§ Given passage
A problem we looked at in Critical Thinking today asked why most car accidents occur close to home. The answer is that most of our driving is close to home. The problem then asked us to explain that in terms of conditional probabilities. I don’t think that I explained it very well, so let me take another shot at it.

Remember the definition of conditional probability: \(\Pr ( A \mid B) = \frac{ \Pr (A \& B)}{\Pr (B)} \)

Let’s assume that 90% of driving is close to home and 10% is not. Let’s also assume that the probability of having a car accident is 0.1 (that’s high, but it will keep the math easy). Then, the probability of being near home given that you had an accident is equal to the probability of the conjunction of being near home and having an accident divided by the probability of having an accident, or \(\Pr(H \mid A) = \frac{\Pr(H \& A)}{\Pr(A)}\).

On the assumptions I made above concerning the relative frequencies of trips and accidents, out of 110 total trips, 11 are away from home and 99 are near home. Out of those 11 trips away from home, 1 is an accident. Out of the 99 near home, 10 are accidents. So, \(\Pr(H \mid A) = \frac{.1}{.11} = .90\), but \(\Pr(\neg H \mid A) = \frac{.01}{.11} = .09\).

Another way to look at it is to use Bayes’ Theorem, but we’ll save that for another time.

§ Data
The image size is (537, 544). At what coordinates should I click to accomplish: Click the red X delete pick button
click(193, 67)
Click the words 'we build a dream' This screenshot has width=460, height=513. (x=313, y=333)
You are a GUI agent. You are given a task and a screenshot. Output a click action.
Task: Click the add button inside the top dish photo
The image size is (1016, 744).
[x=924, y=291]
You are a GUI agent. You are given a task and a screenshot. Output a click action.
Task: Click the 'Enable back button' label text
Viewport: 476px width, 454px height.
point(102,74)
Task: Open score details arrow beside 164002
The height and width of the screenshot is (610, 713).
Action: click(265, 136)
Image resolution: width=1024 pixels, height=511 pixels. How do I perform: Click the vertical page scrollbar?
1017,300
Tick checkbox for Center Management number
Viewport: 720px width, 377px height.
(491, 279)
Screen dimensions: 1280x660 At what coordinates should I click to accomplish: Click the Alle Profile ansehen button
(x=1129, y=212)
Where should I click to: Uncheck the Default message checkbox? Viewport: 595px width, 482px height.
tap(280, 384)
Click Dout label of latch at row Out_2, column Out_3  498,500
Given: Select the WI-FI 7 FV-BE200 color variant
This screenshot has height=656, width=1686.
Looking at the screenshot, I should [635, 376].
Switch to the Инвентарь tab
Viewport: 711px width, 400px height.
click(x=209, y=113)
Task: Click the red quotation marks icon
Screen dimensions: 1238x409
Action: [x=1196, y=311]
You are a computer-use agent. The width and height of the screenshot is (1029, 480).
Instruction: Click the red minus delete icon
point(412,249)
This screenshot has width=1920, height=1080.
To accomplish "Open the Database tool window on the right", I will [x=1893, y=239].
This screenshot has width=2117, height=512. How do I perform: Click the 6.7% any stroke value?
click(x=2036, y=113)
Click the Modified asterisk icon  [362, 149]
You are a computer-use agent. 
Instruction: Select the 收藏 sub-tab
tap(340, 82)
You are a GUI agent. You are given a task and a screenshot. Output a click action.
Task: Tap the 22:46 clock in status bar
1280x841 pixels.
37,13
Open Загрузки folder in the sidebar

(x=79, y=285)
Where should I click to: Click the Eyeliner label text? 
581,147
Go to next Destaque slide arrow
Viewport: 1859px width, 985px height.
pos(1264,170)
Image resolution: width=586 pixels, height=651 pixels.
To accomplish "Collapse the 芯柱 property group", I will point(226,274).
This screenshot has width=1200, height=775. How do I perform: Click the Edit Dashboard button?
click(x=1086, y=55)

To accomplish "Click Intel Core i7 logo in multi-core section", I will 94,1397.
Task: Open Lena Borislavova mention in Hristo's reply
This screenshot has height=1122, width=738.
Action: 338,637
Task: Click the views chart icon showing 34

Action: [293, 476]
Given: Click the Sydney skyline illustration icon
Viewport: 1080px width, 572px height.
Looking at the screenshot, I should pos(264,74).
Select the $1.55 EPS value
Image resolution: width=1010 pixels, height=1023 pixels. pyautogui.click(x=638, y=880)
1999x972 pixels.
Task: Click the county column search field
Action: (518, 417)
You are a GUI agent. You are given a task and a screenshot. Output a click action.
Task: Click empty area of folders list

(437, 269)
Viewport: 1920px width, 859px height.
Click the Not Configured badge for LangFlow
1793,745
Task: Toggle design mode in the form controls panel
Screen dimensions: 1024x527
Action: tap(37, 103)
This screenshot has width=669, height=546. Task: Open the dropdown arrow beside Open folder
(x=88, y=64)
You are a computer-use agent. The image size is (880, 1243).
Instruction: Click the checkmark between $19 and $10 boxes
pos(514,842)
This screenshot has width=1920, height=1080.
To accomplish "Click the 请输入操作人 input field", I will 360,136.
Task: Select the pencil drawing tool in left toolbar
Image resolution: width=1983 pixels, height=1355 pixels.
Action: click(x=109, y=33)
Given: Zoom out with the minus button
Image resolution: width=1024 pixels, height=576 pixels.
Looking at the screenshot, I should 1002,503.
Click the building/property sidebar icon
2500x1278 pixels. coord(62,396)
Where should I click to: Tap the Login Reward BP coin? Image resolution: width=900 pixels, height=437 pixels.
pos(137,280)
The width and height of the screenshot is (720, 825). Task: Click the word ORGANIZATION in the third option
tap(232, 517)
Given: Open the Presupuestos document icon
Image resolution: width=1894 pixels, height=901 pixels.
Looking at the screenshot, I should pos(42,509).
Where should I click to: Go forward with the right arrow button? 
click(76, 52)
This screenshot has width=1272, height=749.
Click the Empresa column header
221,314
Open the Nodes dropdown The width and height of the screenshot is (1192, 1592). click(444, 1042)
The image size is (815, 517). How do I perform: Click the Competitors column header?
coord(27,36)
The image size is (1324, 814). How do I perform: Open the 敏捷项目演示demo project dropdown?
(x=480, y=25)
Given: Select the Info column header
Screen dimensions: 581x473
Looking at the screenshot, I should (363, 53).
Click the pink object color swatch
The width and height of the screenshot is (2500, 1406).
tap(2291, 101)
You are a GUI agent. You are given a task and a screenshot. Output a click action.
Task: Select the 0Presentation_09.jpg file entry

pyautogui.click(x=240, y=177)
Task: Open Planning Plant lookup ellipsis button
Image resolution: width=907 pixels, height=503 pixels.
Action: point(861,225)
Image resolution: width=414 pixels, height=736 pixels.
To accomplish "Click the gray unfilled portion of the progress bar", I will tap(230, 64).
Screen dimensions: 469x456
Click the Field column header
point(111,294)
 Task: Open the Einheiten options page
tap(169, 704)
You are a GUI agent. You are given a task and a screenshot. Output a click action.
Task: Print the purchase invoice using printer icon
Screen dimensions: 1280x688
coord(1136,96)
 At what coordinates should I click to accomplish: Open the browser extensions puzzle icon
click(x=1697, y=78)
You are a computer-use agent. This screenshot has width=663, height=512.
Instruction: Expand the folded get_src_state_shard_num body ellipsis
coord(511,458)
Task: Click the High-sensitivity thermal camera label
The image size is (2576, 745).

§ Required task
Say whether each statement agrees with the text on car accidents near home, answering yes or no and quoting the words of the text that decide it. (a) The text says most of our driving is close to home. (b) The text works out the example using Bayes' Theorem. (c) The writer calls the assumed accident probability of 0.1 realistic.

§ Complete answer
(a) Yes: "most of our driving is close to home."
(b) No: "Another way to look at it is to use Bayes’ Theorem, but we’ll save that for another time."
(c) No: "that’s high, but it will keep the math easy"